◆ YOUR TASK ◆
Check each line below for the word "will", then please report how many lines have it and nothing more.

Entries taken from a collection

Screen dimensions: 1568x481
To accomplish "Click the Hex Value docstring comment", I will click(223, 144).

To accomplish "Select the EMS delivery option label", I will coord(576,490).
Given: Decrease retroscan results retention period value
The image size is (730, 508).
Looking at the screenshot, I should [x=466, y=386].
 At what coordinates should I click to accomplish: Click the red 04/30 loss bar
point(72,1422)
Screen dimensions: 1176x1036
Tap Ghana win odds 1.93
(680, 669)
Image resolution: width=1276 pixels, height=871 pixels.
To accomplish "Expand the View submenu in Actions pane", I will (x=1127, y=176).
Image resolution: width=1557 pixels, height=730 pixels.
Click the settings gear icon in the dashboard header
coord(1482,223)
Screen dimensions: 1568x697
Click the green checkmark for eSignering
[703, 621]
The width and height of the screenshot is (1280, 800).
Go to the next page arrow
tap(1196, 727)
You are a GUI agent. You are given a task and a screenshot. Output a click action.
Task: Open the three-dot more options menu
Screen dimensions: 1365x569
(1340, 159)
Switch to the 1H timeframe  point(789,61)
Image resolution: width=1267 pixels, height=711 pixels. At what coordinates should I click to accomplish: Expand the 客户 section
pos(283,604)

◆ RESPONSE BOX ◆
3